Filter the entries down to the lines containing "under", and copy those lines.

*** Available data Section Begins ***

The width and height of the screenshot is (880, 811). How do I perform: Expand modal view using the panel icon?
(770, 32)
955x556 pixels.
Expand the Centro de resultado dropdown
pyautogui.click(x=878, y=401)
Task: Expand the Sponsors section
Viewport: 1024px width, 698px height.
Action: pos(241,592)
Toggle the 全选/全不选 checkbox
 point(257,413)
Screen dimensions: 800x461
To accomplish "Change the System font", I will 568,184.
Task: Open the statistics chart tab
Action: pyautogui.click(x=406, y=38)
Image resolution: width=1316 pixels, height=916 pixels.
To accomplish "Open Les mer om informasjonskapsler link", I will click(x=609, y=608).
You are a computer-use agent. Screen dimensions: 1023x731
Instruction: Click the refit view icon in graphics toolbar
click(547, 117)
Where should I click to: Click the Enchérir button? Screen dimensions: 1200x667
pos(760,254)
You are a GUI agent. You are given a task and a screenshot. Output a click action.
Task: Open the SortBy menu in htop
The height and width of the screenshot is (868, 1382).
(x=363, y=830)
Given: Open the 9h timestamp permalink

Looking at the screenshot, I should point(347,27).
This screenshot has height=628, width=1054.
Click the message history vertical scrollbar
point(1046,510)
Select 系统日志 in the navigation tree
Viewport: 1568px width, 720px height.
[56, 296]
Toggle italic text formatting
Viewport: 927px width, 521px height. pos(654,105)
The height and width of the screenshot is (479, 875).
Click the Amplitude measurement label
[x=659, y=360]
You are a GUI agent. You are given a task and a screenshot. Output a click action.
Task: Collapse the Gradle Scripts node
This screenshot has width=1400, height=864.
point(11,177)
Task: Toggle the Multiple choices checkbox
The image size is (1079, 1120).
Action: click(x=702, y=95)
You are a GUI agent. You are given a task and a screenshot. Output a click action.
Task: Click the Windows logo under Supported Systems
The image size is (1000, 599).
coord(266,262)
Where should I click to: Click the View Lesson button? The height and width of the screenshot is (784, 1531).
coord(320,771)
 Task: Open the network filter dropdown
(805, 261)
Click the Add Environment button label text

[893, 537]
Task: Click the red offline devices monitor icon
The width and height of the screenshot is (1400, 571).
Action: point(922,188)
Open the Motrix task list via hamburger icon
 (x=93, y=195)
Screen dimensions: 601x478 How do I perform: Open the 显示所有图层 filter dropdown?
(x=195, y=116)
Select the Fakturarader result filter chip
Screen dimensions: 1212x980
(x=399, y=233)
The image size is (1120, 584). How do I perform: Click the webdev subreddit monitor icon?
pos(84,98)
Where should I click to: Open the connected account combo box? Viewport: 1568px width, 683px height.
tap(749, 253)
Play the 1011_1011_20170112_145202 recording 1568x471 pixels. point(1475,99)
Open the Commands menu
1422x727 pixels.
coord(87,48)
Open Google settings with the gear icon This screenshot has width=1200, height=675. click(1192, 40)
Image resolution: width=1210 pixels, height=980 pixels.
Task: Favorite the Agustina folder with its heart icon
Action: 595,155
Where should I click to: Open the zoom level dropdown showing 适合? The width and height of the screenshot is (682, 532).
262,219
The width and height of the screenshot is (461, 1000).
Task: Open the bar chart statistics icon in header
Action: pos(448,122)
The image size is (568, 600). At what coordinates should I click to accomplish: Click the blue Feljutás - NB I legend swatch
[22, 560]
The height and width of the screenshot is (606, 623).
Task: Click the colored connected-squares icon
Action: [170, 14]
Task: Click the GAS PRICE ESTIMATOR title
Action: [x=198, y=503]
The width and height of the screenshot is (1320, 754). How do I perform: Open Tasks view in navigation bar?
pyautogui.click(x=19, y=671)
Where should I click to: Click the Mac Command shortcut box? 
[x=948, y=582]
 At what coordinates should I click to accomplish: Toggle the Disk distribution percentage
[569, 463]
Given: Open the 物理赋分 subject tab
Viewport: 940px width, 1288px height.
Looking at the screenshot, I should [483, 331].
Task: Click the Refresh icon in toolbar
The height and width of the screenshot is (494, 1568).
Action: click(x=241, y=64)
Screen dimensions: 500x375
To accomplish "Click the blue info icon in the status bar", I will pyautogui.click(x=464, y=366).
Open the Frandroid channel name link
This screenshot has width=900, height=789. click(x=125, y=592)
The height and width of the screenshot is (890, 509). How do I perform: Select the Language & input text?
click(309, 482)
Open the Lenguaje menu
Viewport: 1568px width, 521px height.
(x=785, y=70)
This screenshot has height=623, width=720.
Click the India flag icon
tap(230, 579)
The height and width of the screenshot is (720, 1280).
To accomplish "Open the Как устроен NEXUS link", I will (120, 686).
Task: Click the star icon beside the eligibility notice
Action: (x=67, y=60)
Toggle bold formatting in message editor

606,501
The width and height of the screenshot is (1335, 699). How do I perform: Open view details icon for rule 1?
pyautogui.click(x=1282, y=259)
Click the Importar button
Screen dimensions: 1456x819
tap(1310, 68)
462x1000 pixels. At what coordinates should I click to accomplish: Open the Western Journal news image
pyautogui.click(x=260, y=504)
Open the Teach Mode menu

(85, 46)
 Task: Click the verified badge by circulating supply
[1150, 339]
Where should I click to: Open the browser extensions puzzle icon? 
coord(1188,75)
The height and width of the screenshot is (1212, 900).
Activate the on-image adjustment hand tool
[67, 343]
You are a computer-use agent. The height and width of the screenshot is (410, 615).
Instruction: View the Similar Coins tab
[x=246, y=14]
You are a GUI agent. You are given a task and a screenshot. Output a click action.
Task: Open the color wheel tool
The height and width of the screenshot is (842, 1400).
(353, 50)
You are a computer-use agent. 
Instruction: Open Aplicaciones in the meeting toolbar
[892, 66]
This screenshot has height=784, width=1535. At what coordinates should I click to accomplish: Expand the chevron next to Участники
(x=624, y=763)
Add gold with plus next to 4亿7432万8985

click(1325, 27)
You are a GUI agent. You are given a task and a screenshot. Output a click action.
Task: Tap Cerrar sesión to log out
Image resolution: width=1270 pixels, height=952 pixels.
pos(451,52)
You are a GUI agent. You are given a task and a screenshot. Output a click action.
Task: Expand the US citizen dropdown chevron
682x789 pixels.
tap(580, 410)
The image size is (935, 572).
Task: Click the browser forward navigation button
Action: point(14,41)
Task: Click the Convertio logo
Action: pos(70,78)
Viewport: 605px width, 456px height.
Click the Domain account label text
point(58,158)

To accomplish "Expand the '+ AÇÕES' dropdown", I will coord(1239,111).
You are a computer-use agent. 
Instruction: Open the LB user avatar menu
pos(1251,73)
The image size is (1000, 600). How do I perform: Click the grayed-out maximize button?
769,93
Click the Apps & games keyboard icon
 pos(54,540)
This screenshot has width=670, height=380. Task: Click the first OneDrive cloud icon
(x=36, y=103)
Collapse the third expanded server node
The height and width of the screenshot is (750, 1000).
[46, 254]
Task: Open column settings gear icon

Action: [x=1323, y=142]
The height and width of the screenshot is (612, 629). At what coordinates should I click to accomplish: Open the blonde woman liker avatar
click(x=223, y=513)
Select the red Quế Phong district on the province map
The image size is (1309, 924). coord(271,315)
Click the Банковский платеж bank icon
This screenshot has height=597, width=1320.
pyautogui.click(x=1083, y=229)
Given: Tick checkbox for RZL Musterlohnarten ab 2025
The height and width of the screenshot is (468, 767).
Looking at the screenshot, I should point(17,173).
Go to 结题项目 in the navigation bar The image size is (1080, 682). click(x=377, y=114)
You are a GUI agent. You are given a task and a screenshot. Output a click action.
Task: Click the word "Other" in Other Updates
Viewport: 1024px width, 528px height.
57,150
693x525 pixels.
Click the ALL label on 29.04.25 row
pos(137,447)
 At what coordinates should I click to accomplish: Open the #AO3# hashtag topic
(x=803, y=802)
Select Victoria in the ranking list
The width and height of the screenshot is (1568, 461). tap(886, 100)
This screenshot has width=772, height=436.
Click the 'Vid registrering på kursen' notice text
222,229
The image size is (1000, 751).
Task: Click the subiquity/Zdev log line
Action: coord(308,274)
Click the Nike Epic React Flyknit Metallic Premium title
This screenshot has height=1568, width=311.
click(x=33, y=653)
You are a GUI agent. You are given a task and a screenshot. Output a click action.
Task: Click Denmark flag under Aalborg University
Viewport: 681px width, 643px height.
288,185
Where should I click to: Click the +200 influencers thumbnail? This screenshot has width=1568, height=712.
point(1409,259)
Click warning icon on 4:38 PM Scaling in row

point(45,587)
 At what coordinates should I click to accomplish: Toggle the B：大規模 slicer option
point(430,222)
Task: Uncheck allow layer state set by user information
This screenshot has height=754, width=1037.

*** Available data Section Ends ***

**Expected answer**
Task: Click the Windows logo under Supported Systems
Task: Click Denmark flag under Aalborg University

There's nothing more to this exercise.